Ontario is Canada’s most populous, richest, and second largest province. The name Ontario derives from an Iroquios word meaning “beautiful water”. The name is appropriate since lakes and rivers occupy a substantial part of the area of the province. The name was first used in 1641 to name the easternmost of the Great Lakes, and later in 1867 was applied to the whole province.
The Ontario landscape is the most varied of all provinces in Canada. Much of the province lies in the Canadian Shield, a resource-rich region consisting of mainly exposed Precambrian rocks, which are more than 570 million years old. This area is very rugged, and is home to less than 10% of the provinces population.
The southern part of the province is much more hospitable and contains the biggest cities, including Toronto, Hamilton, Ottawa, and London.
The differences between north and south are just some examples of the contrasts in this province. Although many people visit the province for its natural beauty, Ontario was recently rated as the second worst polluter in North America, up from third a few years earlier.
People have lived in Ontario since the last ice age about 10,000 years ago. The first Europeans to explore Ontario were Etienne Brule and Samuel de Champlain, who in 1613 travelled along the Ottawa River into the interior of the province. They allied with the indiginous Huron and Ottawa to establish fur trading. The Iroquois, who dominated mainly south of the Great Lakes, were hostile to the French, but did not prevent the French from penetrating further inland.
During this time, the main French posts in the region were Fort Frontenac (Kingston), Fort Niagara, Fort Detroit, and Fort Michilimackinac. The British successfully invaded the region in 1759 and secured their position by defeating the native allies of the French in an uprising in 1763-1764. The region also served as a base of operations for British forces during the American Revolution. After the war, Loyalist and Iroquois refugees expelled from the United States settled in areas north of Lake Ontario. The Treaty of Paris (1783) established the southern border of Upper Canada through the Great Lakes.

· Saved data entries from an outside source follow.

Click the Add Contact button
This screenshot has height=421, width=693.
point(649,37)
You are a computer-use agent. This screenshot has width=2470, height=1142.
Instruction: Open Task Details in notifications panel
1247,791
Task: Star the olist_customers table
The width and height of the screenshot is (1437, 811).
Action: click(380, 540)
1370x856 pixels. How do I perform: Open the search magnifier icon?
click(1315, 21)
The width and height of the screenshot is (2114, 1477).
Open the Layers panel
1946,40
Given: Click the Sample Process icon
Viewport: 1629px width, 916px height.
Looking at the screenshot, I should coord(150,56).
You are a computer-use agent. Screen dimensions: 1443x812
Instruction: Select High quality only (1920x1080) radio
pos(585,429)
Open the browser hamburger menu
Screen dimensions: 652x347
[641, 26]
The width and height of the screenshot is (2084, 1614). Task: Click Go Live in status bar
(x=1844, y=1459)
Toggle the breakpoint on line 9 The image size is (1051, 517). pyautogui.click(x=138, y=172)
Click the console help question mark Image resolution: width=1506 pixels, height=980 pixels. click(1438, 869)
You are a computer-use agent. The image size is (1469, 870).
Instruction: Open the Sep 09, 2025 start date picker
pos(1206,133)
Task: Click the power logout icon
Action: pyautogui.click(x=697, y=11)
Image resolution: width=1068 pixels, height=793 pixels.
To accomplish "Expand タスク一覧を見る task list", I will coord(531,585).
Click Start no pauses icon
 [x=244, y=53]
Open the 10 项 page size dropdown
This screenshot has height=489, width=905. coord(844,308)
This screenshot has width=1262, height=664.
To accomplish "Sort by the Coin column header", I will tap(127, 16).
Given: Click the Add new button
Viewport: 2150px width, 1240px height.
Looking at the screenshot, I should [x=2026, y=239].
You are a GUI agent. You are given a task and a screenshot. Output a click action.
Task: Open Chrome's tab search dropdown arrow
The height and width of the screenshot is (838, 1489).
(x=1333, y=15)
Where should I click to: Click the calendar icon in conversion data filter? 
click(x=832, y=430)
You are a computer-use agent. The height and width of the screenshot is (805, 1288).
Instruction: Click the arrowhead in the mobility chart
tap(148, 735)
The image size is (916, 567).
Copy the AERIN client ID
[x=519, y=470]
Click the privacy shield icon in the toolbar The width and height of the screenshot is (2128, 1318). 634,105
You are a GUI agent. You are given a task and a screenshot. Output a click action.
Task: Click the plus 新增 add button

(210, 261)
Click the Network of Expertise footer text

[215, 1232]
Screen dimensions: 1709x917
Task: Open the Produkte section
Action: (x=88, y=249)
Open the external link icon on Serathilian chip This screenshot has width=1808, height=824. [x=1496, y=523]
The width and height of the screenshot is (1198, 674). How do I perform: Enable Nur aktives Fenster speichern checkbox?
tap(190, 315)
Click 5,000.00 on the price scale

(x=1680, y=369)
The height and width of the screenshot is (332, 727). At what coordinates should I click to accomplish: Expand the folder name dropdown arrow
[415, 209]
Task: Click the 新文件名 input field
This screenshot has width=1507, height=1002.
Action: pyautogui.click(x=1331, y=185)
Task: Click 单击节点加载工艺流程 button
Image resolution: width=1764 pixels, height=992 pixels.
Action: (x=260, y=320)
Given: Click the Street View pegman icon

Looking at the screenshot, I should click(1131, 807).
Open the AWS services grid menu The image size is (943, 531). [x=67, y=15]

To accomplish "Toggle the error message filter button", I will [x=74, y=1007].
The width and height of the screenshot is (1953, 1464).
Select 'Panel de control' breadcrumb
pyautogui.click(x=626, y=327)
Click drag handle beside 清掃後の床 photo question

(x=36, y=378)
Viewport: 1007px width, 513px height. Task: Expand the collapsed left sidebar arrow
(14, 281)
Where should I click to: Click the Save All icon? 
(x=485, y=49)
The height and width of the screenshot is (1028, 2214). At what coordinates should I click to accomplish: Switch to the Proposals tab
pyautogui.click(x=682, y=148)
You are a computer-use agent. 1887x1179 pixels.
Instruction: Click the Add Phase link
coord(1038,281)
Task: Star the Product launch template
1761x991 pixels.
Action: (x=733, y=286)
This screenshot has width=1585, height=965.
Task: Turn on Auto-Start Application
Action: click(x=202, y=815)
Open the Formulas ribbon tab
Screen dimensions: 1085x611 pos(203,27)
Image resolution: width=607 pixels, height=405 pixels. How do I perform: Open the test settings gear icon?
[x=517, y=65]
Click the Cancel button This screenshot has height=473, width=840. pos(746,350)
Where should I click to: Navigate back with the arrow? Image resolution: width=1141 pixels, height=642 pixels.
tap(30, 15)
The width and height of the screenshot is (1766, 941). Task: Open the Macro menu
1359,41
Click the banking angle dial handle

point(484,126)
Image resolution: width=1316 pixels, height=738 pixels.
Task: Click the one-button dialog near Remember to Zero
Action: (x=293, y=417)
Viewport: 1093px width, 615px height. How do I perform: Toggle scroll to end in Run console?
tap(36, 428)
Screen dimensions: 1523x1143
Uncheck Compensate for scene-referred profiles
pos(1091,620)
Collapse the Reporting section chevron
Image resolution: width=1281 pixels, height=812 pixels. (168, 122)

At the outbreak of the War of 1812, approximately 80% of the 100,000 settlers of Upper Canada were of American origin. Although some settlers sided with the Americans during the war, the British army successfully defended most of the province with help from Indians and local militias. The American invaders were repelled at Queenston Heights in 1812 and Beaver Dams and Stoney Creek in 1813. But the Americans successfully raided the provincial capital, York (now Toronto), where they burned the government buildings. When peace arrived, both sides returned their conquered lands, but tensions continued for much of the 19th century.
During the first half of the 19th century, population grew at a great pace. Most of the immigrants arrived from the islands in the north-west of Europe: 20% English, 20% Scottish, and 60% Irish. In the aftermath of the rebellions of 1837 led by William Lyon MacKenzie, the British government brought Upper and Lower Canada together to form the Province of Canada in 1841. It’s capital was at first Kingston, but later was shuffled between Quebec City, Toronto, and Montreal. Much of the period between 1841 and 1864 saw fractious politicking, which was resolved by the formation of a joint-party regime which sought a union of the British North American colonies. This lead to confederation in 1867 and Ontario became a province of the new Dominion of Canada.